Two nights later I was watching a movie when a wave of nausea hit me. Ten minutes later my brother called to say she had passed. He came to get me and we went to her hospice room to sit with her for a bit. My other brother and his fiancé were there too. The nurses had left some new age tinkling bell music playing so we switched it to the Beatles. We took turns kissing her temple and telling her things, weeping and telling funny mom stories. She was so thin she looked like a concentration camp prisoner. I sat there and couldn’t reconcile the fact that this was the same woman who could tell if I rolled my eyes while talking on the phone to her, the same woman who would still come into my room in the middle of the night to make sure I was breathing.
And then we left which felt wrong in itself.

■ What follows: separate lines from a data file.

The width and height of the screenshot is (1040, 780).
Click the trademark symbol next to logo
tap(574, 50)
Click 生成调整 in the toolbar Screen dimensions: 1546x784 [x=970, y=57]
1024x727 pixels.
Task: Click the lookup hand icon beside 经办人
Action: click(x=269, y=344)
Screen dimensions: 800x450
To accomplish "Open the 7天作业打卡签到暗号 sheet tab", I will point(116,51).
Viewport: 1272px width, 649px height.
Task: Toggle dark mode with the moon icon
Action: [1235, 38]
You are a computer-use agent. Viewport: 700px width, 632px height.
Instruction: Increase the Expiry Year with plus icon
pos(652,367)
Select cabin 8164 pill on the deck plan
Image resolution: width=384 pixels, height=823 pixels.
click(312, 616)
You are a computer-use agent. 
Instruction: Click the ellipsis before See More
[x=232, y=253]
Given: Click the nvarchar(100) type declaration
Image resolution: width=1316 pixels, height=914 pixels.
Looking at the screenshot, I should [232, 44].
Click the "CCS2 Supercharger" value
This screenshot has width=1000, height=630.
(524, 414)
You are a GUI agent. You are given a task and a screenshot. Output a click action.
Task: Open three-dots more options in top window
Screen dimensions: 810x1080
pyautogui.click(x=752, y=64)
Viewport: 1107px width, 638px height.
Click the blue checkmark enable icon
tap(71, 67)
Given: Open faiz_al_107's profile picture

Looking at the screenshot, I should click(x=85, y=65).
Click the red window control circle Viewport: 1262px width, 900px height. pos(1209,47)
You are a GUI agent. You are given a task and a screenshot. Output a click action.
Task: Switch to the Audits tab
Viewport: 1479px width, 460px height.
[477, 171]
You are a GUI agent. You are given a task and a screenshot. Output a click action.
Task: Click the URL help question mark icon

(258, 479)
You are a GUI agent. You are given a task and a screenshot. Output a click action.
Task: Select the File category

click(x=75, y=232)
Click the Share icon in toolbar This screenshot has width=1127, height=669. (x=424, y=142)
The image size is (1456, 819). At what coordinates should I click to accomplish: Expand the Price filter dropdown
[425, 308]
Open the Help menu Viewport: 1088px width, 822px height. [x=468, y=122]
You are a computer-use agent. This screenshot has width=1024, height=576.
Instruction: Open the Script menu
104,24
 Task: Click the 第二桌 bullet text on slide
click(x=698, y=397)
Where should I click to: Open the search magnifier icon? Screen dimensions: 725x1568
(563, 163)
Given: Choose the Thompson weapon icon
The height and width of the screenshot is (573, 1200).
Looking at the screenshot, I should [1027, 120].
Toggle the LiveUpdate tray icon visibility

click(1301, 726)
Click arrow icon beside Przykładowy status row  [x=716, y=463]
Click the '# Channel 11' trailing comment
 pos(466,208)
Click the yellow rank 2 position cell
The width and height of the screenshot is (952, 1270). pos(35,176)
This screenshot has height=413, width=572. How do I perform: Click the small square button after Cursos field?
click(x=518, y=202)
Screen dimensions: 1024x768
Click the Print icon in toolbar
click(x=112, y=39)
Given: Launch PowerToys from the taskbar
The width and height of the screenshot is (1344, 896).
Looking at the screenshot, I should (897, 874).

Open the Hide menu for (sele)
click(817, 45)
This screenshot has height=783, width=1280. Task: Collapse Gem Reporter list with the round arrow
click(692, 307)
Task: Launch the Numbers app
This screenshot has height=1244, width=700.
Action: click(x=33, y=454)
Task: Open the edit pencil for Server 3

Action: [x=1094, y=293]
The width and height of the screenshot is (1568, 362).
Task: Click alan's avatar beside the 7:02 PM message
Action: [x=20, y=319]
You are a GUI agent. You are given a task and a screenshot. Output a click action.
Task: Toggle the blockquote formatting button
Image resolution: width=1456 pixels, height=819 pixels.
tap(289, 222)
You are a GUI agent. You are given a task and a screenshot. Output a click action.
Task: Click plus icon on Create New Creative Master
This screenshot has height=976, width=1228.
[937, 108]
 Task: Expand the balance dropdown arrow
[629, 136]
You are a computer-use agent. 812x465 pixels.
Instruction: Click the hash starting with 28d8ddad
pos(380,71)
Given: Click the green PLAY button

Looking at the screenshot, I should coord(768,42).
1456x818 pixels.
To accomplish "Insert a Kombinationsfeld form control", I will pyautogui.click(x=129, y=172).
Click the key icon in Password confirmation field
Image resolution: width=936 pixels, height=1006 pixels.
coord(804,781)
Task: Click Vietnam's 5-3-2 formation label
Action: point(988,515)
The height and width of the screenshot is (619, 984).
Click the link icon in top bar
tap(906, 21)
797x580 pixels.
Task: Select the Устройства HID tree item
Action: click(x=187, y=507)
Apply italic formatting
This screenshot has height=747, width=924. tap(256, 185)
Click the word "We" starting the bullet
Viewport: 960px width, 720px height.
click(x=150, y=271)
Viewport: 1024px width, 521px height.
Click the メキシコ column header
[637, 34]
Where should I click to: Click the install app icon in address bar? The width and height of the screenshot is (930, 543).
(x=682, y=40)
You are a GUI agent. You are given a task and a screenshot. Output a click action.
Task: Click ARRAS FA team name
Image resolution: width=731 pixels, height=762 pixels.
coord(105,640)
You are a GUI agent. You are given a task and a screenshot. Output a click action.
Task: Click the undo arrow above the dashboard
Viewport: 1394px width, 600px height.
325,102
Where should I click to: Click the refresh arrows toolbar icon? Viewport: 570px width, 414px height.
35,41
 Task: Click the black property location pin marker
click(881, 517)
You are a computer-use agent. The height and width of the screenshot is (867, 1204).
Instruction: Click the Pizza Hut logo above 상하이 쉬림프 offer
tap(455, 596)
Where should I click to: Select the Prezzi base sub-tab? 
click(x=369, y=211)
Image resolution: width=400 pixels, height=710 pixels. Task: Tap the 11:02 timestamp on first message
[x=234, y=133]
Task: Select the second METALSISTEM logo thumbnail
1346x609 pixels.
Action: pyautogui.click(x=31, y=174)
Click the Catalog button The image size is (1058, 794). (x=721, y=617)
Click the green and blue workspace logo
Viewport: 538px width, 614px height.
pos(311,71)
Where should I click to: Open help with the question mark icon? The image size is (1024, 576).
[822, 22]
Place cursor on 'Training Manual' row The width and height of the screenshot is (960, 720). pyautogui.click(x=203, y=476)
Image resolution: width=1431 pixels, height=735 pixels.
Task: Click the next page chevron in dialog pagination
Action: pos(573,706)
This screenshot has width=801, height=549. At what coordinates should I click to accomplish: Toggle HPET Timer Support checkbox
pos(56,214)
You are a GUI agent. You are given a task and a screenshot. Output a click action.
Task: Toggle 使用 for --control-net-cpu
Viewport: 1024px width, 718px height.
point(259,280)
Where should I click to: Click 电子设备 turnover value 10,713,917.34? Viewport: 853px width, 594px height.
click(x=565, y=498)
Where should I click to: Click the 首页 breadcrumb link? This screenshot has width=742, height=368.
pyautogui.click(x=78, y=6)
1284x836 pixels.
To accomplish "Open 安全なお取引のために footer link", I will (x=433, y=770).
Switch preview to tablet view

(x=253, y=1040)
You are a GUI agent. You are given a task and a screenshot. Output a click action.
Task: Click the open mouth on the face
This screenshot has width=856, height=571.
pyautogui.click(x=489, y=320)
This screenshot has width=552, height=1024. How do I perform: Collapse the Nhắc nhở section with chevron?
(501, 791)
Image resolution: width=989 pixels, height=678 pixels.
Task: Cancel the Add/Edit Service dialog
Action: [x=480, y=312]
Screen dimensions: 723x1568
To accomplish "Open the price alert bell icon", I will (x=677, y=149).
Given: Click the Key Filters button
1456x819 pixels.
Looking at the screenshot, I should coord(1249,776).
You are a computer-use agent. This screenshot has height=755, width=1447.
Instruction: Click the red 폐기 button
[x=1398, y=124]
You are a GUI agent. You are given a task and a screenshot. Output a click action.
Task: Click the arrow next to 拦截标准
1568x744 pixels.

I know that was just her shell and whatever made her her was long gone but it felt wrong to walk away. My brother and I went home and had a few shots of tequila. I took an unhealthy dose of Xanax and passed out. I would now always see everything as Before and After. I used to joke that if anything happened to my mom they’d have to peel me off the ceiling. She was my best friend, my biggest cheerleader. Our relationship wasn’t perfect and there are things I wish we had worked out before it was too late. But at the age of 41 I feel like an orphan. Most days I feel beyond lost without her. Sometimes at work I’ll start crying at my desk. I know my co-workers would be understanding but I don’t want to be that person so I go hide in the bathroom until it passes. Many people have been fantastic. Others have treated me like it’s something I should be over by now. The truth is I’ll never get over it. It’ll be something that will shadow me for the rest of my life.
I’m not going to say something trite like tell your loved ones how much they mean to you because you never know how much time is left. But I will say this: call your mother. She worries about you.